__Written problem__
Lay out the listing below as a Markdown table with the columns Row and Listing line, covering only the stretch from the line containing "Given: Click the ticket" through the line containing "pyautogui.click(x=46, y=189)", both included. Number each row and omit blank lines.

__Raw records__
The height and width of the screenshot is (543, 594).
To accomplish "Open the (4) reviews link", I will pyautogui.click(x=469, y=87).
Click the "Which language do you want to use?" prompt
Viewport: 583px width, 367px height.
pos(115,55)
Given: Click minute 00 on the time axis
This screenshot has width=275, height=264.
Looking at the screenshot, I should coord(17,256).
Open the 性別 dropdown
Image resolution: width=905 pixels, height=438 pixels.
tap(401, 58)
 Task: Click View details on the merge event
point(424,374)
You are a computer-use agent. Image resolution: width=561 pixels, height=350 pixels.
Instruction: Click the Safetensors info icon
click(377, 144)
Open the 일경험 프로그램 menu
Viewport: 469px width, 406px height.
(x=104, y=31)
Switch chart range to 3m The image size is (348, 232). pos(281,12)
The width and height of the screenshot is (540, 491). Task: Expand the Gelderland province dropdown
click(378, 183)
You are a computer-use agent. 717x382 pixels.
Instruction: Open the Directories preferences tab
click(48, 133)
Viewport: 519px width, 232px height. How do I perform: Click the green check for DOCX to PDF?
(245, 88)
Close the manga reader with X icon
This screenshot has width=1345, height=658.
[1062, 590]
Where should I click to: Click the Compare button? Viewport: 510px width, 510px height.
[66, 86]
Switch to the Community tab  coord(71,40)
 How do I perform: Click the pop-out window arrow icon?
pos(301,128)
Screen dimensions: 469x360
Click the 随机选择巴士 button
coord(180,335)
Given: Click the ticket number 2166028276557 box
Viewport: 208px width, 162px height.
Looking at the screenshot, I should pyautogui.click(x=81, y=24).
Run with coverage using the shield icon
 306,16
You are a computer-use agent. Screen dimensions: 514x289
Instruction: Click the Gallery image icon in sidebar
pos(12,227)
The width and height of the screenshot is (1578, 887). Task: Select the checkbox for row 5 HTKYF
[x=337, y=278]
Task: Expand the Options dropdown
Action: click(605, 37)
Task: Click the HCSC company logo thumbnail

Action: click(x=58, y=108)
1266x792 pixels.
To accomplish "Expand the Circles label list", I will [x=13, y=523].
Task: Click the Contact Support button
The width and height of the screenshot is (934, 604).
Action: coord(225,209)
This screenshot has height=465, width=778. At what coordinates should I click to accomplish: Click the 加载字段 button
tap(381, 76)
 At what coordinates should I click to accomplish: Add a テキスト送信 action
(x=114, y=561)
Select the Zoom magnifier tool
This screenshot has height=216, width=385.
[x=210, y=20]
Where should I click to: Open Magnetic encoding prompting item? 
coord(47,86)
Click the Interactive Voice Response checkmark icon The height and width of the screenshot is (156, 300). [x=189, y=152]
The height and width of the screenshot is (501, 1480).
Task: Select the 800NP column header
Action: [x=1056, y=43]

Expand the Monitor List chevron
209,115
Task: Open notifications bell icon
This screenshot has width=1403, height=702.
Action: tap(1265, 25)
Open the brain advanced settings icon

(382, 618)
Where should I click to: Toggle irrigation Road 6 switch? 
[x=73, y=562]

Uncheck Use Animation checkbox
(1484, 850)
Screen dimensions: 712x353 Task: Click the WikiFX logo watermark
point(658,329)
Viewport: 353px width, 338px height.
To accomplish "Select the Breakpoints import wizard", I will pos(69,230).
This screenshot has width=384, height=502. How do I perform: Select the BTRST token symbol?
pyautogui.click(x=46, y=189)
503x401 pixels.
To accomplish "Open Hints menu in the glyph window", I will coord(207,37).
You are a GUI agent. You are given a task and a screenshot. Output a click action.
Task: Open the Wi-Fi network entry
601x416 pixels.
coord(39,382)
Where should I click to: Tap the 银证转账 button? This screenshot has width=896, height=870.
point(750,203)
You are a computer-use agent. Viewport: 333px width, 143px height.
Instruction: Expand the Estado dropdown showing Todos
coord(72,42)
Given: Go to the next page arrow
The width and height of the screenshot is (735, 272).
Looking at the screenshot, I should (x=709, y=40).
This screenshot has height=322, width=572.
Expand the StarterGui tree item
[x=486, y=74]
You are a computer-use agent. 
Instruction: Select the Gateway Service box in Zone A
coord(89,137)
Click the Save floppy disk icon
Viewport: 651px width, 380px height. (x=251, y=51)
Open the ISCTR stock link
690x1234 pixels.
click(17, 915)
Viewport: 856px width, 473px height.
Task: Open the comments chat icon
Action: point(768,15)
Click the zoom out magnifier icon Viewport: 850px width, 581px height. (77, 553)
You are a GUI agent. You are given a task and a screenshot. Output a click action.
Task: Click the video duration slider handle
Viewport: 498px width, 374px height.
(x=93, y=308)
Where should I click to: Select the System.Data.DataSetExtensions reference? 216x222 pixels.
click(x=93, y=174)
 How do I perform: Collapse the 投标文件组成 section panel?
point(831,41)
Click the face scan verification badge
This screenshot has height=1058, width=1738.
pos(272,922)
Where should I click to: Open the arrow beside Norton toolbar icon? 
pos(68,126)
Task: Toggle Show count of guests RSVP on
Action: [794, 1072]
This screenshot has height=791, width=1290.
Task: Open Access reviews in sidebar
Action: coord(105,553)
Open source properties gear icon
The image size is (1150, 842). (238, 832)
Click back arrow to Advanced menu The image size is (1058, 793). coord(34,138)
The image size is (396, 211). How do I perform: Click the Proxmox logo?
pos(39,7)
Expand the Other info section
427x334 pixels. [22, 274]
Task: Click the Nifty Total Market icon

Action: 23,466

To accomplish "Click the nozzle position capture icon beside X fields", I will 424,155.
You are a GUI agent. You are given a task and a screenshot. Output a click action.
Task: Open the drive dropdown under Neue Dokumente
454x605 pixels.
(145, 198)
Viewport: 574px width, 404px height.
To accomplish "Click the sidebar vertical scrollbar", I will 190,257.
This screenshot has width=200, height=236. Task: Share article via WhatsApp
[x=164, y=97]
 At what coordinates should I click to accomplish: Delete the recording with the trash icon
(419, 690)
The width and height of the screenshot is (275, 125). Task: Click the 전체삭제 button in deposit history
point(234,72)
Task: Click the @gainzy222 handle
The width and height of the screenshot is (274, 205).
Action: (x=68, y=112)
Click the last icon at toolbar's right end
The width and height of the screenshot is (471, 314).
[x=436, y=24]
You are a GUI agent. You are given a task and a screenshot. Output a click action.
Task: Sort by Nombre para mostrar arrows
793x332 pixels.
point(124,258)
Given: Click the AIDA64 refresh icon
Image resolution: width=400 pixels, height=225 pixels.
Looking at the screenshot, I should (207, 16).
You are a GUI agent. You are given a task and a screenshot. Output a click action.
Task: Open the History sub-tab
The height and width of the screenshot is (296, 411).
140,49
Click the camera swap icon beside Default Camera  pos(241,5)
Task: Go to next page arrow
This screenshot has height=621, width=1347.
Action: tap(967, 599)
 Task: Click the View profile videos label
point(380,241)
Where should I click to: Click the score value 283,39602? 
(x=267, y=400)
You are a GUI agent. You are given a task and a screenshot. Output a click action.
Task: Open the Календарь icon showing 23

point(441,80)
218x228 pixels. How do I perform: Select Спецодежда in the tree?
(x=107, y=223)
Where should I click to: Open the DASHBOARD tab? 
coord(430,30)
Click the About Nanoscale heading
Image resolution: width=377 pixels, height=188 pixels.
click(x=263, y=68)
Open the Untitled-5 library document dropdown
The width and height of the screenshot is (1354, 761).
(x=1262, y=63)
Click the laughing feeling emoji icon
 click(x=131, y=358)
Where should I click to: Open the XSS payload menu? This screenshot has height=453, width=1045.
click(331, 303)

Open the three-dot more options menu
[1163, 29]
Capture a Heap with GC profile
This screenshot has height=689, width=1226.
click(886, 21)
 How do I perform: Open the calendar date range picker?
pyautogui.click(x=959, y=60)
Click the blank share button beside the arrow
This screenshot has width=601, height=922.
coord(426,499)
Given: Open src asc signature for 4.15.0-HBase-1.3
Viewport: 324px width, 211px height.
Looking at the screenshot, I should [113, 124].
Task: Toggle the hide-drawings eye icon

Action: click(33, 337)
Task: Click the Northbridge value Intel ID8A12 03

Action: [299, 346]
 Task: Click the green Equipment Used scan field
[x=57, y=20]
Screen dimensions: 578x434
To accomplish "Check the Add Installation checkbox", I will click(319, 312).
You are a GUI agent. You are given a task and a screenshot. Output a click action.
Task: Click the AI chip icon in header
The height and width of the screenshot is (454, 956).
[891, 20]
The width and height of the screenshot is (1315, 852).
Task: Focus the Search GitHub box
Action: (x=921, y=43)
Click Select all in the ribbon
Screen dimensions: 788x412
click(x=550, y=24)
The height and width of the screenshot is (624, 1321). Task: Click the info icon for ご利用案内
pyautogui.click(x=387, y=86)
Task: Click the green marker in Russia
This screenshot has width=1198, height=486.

__Output below__
| Row | Listing line |
|---|---|
| 1 | Given: Click the ticket number 2166028276557 box |
| 2 | Viewport: 208px width, 162px height. |
| 3 | Looking at the screenshot, I should pyautogui.click(x=81, y=24). |
| 4 | Run with coverage using the shield icon |
| 5 |  306,16 |
| 6 | You are a computer-use agent. Screen dimensions: 514x289 |
| 7 | Instruction: Click the Gallery image icon in sidebar |
| 8 | pos(12,227) |
| 9 | The width and height of the screenshot is (1578, 887). Task: Select the checkbox for row 5 HTKYF |
| 10 | [x=337, y=278] |
| 11 | Task: Expand the Options dropdown |
| 12 | Action: click(605, 37) |
| 13 | Task: Click the HCSC company logo thumbnail |
| 14 | Action: click(x=58, y=108) |
| 15 | 1266x792 pixels. |
| 16 | To accomplish "Expand the Circles label list", I will [x=13, y=523]. |
| 17 | Task: Click the Contact Support button |
| 18 | The width and height of the screenshot is (934, 604). |
| 19 | Action: coord(225,209) |
| 20 | This screenshot has height=465, width=778. At what coordinates should I click to accomplish: Click the 加载字段 button |
| 21 | tap(381, 76) |
| 22 |  At what coordinates should I click to accomplish: Add a テキスト送信 action |
| 23 | (x=114, y=561) |
| 24 | Select the Zoom magnifier tool |
| 25 | This screenshot has height=216, width=385. |
| 26 | [x=210, y=20] |
| 27 | Where should I click to: Open Magnetic encoding prompting item?  |
| 28 | coord(47,86) |
| 29 | Click the Interactive Voice Response checkmark icon The height and width of the screenshot is (156, 300). [x=189, y=152] |
| 30 | The height and width of the screenshot is (501, 1480). |
| 31 | Task: Select the 800NP column header |
| 32 | Action: [x=1056, y=43] |
| 33 | Expand the Monitor List chevron |
| 34 | 209,115 |
| 35 | Task: Open notifications bell icon |
| 36 | This screenshot has width=1403, height=702. |
| 37 | Action: tap(1265, 25) |
| 38 | Open the brain advanced settings icon |
| 39 | (382, 618) |
| 40 | Where should I click to: Toggle irrigation Road 6 switch?  |
| 41 | [x=73, y=562] |
| 42 | Uncheck Use Animation checkbox |
| 43 | (1484, 850) |
| 44 | Screen dimensions: 712x353 Task: Click the WikiFX logo watermark |
| 45 | point(658,329) |
| 46 | Viewport: 353px width, 338px height. |
| 47 | To accomplish "Select the Breakpoints import wizard", I will pos(69,230). |
| 48 | This screenshot has width=384, height=502. How do I perform: Select the BTRST token symbol? |
| 49 | pyautogui.click(x=46, y=189) |